### EXTRACT PROVIDED
On 25 mei 2009, at 19:34, Phillip Hallam-Baker wrote:
But I think we need to restate the problem. We don't need to prove
that the information is valid so much as determine whether it is
likely to break things or not.
Not simple. One approach that seems attractive is to still allow
routes that don't pass the authentication steps, but prefer ones that
do by giving them a higher local preference. Ideally, we would reject
routes that don't authenticate, but the problem with that is that
today, none do, so at the very least there needs to be a transition
period. But we all know what happens to transition periods... If we
can get around that there's the issue of different kinds of failures
in the authentication chain. People forgetting to install new
certificates before the old ones expire is rather common. If that
breaks your network, good luck getting that new certificate. But the
"prefer authentic over unprovable" mechanism still has the issue that
an attacker can inject false information and then do a DoS against the
authentic information so eventually, the false information is used.
This looks much more like a spam filtering type problem to me than
pure access control.
I really don't want false positives in my route filtering...
So a first cut we might make on the data is to identify route
advertisements that are within previously established 'normal' bounds.

### WHAT YOU WILL DO
Reproduce word for word the part of the route authentication message above that opens with the words containing "On 25 mei 2009, at" and closes with "things or not.".

### SUPPLIED MATERIAL
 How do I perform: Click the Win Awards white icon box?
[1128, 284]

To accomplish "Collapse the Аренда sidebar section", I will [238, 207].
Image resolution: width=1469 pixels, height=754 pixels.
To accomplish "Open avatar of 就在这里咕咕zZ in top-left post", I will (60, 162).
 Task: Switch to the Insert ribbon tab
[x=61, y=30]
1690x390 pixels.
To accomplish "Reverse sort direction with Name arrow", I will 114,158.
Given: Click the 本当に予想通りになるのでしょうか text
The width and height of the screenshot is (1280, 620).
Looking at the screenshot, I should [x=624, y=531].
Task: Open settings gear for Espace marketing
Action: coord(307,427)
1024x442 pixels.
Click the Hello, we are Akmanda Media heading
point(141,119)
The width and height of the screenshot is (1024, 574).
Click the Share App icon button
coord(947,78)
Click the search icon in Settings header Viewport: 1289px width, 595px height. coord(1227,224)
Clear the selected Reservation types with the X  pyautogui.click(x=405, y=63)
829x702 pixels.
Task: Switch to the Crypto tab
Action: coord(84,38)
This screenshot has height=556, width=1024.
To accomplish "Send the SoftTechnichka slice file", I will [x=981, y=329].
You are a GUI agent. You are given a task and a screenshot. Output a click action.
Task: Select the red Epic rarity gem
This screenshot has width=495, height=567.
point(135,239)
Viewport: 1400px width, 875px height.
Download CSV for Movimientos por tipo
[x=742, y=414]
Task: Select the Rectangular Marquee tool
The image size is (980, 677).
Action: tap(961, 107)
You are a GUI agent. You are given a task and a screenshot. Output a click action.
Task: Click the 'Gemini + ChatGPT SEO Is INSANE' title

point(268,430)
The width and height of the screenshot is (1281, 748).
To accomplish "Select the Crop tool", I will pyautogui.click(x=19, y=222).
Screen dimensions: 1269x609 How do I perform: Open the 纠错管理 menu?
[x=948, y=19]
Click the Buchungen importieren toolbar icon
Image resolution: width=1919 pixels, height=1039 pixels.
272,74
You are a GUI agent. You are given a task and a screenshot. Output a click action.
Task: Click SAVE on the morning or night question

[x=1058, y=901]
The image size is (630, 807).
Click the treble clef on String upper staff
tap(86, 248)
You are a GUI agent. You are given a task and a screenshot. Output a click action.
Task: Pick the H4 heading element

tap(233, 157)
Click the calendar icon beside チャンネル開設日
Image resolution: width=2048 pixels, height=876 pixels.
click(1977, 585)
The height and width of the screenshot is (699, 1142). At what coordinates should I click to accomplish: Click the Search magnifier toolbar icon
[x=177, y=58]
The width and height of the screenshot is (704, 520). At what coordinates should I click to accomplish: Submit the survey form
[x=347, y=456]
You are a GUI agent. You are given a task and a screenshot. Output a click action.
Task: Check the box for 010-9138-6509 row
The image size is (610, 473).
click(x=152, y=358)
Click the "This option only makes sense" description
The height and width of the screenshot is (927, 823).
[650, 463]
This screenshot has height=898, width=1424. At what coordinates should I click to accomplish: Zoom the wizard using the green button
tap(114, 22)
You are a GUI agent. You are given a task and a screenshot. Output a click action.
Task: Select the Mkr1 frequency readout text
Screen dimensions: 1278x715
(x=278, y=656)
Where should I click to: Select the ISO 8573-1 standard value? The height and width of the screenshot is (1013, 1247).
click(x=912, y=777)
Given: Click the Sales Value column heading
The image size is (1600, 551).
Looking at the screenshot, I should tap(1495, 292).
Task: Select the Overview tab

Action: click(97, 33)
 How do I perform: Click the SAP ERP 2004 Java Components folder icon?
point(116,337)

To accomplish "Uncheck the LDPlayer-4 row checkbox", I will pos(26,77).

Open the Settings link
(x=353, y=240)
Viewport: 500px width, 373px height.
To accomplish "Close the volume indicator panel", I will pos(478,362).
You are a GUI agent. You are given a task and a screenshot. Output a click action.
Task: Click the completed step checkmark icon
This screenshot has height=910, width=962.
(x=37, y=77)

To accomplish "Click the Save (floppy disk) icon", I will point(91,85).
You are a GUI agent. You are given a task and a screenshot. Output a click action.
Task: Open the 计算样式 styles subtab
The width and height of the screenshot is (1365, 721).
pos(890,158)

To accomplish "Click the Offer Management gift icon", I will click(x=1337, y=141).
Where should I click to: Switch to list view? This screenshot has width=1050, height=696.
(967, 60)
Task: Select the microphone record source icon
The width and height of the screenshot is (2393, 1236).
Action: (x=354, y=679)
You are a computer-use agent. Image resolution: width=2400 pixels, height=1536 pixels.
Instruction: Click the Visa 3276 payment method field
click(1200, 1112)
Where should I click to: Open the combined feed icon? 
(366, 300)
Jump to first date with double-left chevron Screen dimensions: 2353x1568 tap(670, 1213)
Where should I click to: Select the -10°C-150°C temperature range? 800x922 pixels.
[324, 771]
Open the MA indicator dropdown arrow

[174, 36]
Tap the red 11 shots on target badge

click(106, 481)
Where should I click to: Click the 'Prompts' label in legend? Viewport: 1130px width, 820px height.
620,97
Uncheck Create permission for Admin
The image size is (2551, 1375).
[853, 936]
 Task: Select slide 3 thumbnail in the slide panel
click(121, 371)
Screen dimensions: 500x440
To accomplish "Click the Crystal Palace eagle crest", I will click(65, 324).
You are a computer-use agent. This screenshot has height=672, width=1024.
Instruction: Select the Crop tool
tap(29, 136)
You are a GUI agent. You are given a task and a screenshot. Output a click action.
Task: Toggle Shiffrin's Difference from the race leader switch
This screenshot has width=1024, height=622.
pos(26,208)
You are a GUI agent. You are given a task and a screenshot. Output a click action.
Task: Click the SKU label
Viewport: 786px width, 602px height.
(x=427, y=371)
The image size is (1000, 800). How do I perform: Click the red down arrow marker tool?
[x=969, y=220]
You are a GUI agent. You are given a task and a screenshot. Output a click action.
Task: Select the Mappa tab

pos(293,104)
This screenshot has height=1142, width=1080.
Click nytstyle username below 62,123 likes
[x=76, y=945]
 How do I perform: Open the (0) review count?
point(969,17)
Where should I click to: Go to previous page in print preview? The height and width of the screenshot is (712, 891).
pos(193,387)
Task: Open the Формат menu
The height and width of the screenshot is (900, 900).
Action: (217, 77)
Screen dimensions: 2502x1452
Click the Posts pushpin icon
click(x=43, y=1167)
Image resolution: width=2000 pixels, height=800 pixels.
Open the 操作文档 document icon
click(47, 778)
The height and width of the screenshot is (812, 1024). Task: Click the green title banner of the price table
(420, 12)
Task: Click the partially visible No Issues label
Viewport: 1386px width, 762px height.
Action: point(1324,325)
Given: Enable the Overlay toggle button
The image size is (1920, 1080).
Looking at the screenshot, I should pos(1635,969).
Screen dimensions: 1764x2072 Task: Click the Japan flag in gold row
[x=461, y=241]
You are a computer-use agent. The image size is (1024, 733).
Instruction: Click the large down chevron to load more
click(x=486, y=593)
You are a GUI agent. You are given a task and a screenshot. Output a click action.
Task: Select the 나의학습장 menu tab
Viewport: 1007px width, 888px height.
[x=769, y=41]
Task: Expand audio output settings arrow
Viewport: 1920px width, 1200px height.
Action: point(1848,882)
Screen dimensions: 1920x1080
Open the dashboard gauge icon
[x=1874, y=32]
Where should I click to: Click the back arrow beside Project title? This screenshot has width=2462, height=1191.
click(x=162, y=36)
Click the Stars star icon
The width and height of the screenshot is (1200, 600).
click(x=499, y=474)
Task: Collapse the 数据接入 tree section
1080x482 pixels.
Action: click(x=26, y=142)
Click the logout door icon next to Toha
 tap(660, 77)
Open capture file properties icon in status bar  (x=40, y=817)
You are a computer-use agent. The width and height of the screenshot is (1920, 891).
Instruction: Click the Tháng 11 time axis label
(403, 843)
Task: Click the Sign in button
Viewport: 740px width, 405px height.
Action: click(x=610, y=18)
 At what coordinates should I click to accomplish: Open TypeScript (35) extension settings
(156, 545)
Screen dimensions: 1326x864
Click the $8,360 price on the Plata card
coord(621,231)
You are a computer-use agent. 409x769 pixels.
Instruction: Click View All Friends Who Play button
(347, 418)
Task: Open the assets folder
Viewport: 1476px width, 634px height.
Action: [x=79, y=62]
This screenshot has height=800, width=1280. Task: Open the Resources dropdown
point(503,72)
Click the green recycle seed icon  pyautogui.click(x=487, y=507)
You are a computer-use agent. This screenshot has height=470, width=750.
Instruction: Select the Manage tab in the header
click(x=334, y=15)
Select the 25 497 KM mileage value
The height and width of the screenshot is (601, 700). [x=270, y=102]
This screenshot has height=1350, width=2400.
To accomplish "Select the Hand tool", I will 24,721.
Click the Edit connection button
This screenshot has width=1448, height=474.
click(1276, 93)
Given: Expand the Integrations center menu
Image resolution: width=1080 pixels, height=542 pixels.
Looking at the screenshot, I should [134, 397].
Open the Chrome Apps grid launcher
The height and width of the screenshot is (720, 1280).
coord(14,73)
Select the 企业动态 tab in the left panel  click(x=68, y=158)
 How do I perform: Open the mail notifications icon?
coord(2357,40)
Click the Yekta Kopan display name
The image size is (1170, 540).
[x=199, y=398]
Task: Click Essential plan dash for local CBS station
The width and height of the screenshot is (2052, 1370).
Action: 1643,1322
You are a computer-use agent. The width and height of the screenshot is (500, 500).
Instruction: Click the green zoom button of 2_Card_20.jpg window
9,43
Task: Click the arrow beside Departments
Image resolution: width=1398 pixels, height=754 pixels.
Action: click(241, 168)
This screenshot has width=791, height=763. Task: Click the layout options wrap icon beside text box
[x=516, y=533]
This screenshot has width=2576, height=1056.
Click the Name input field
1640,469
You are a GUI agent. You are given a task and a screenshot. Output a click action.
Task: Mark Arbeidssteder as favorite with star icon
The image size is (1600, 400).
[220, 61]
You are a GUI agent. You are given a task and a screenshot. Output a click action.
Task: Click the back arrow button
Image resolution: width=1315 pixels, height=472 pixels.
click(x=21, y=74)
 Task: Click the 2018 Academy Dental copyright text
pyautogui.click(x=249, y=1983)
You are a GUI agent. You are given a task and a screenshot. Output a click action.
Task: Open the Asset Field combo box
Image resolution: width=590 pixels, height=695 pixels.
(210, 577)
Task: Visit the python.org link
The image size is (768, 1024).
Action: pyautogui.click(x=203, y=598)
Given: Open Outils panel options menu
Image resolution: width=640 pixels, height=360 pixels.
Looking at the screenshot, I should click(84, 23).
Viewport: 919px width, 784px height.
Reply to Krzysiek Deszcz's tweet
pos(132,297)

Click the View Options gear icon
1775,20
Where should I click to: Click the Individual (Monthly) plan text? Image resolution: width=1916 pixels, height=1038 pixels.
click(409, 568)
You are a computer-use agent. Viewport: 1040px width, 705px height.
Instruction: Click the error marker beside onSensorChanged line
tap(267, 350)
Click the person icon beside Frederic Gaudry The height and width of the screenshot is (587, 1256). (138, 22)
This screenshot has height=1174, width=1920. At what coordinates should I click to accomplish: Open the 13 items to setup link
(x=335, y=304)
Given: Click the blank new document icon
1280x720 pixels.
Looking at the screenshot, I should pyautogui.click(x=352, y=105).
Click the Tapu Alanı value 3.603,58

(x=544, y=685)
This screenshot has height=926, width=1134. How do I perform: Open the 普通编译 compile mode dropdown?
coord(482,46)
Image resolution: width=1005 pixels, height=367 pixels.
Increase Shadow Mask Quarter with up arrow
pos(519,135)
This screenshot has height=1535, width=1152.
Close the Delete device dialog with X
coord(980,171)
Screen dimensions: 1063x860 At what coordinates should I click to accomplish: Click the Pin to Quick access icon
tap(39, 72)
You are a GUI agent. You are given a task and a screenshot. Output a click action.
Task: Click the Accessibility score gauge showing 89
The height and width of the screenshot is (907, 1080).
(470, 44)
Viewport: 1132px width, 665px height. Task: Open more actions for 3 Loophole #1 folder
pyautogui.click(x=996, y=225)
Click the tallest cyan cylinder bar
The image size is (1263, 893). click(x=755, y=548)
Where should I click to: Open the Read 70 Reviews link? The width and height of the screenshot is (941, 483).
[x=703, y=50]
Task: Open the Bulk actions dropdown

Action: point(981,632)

### WRITTEN ANSWER
On 25 mei 2009, at 19:34, Phillip Hallam-Baker wrote:
But I think we need to restate the problem. We don't need to prove
that the information is valid so much as determine whether it is
likely to break things or not.